---------- Dataset excerpts

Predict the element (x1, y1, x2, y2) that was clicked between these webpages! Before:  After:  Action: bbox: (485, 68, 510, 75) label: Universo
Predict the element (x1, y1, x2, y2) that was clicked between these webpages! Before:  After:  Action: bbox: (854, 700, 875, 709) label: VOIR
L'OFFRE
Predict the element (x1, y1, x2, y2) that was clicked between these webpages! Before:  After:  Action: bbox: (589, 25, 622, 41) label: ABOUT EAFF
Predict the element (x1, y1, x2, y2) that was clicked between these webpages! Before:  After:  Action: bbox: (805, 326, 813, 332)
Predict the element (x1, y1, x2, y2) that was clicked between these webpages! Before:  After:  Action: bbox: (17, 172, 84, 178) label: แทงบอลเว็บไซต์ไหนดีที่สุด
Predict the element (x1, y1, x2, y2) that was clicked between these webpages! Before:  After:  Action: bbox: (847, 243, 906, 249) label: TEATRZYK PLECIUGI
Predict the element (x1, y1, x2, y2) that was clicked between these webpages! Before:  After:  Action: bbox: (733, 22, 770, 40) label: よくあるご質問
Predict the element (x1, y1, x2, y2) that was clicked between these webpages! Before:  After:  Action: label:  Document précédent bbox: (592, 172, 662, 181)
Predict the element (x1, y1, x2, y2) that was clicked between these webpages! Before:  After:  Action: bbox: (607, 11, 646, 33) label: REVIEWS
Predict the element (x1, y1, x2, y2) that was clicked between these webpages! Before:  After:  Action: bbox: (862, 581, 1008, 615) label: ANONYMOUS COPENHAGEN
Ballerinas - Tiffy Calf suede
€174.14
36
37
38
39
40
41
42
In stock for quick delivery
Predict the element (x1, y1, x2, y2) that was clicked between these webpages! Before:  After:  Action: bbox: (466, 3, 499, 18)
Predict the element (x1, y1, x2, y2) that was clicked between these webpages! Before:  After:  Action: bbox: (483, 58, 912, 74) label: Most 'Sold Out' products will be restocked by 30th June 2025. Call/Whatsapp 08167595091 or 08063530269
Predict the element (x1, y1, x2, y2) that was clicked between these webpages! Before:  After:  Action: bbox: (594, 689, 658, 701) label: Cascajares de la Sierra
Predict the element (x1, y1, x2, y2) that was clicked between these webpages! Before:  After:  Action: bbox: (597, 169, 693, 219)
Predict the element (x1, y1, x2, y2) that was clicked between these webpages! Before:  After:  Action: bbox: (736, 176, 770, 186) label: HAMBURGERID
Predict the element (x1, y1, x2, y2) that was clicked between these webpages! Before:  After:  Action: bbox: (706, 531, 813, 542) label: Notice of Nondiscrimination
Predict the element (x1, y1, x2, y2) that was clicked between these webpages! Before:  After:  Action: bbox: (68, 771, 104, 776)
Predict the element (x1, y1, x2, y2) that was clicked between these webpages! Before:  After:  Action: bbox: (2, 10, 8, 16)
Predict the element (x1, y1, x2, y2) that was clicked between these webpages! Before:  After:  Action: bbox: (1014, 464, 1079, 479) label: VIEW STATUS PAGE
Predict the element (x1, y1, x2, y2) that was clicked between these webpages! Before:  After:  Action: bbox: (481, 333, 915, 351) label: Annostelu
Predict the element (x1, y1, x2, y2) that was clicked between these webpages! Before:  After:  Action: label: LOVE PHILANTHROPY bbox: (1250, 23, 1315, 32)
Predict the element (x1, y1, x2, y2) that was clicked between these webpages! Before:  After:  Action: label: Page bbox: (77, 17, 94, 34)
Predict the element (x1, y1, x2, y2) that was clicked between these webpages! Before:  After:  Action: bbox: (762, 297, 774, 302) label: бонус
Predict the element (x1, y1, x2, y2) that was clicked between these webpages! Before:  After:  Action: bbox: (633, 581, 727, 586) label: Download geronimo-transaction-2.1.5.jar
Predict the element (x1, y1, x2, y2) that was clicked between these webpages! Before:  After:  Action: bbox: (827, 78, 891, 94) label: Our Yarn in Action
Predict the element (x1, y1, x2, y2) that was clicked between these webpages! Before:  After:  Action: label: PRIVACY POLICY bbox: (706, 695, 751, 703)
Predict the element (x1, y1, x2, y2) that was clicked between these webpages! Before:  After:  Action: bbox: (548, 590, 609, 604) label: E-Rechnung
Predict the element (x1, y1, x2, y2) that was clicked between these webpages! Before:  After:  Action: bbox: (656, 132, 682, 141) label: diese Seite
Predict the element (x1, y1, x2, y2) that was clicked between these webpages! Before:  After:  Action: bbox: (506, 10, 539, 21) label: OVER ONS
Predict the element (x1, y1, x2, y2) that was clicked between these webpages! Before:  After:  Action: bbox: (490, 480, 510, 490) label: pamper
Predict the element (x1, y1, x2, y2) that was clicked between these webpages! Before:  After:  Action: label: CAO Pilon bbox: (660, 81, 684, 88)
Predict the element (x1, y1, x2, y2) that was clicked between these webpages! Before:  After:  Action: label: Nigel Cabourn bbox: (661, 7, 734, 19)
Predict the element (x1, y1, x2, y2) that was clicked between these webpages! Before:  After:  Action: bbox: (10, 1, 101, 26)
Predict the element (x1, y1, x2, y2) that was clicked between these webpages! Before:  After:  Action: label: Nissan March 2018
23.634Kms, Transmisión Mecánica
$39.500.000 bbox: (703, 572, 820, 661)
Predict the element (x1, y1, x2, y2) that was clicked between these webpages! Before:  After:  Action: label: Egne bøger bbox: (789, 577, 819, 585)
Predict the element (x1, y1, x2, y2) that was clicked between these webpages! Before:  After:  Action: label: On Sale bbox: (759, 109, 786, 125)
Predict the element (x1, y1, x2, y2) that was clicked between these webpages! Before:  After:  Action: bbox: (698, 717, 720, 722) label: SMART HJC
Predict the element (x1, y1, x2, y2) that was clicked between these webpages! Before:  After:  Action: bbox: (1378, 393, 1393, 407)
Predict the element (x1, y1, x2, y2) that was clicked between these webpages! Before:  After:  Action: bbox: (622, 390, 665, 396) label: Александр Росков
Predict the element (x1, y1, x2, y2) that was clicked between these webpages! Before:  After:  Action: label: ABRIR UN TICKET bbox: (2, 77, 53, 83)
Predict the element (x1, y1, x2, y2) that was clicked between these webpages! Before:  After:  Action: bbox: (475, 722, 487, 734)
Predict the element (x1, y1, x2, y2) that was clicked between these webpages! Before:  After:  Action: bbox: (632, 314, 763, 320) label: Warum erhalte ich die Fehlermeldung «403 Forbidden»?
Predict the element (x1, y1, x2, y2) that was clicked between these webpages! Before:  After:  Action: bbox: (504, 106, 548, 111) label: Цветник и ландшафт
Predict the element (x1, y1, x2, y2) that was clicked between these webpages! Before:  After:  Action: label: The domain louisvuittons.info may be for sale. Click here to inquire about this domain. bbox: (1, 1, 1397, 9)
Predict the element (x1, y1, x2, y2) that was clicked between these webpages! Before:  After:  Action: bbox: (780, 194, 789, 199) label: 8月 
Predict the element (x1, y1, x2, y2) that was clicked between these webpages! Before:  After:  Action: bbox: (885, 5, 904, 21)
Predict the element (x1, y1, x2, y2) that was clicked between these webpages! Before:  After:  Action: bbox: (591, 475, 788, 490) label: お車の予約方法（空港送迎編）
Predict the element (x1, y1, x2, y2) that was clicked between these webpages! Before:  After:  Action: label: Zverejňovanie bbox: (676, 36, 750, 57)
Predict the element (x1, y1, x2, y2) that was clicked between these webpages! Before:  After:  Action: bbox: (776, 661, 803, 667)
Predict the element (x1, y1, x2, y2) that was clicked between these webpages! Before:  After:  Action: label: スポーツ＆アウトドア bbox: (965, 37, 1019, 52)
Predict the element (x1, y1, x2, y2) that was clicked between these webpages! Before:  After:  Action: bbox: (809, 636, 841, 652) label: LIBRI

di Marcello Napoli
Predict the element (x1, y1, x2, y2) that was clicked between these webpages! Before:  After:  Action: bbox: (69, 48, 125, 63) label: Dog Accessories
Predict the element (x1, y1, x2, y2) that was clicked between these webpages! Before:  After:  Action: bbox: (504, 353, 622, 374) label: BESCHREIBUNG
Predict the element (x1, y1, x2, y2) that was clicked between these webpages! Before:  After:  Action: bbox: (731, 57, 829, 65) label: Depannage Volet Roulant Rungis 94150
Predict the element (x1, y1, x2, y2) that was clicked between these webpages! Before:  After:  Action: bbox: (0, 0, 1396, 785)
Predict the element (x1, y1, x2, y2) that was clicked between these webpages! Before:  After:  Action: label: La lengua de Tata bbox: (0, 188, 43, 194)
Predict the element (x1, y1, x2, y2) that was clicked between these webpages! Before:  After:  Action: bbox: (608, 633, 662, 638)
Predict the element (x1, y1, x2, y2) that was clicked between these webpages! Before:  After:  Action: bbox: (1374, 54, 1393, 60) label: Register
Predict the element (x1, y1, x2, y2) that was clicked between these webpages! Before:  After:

--------------------

▶ _Instructions for the task_
In the items from the line with "37, 1019, 52)" up to and including the line with "label: Dog Accessories", switch "webpages" to "web pages". Give back only those lines, with nothing else changed.

▶ _In response_
Predict the element (x1, y1, x2, y2) that was clicked between these web pages! Before:  After:  Action: label: スポーツ＆アウトドア bbox: (965, 37, 1019, 52)
Predict the element (x1, y1, x2, y2) that was clicked between these web pages! Before:  After:  Action: bbox: (809, 636, 841, 652) label: LIBRI

di Marcello Napoli
Predict the element (x1, y1, x2, y2) that was clicked between these web pages! Before:  After:  Action: bbox: (69, 48, 125, 63) label: Dog Accessories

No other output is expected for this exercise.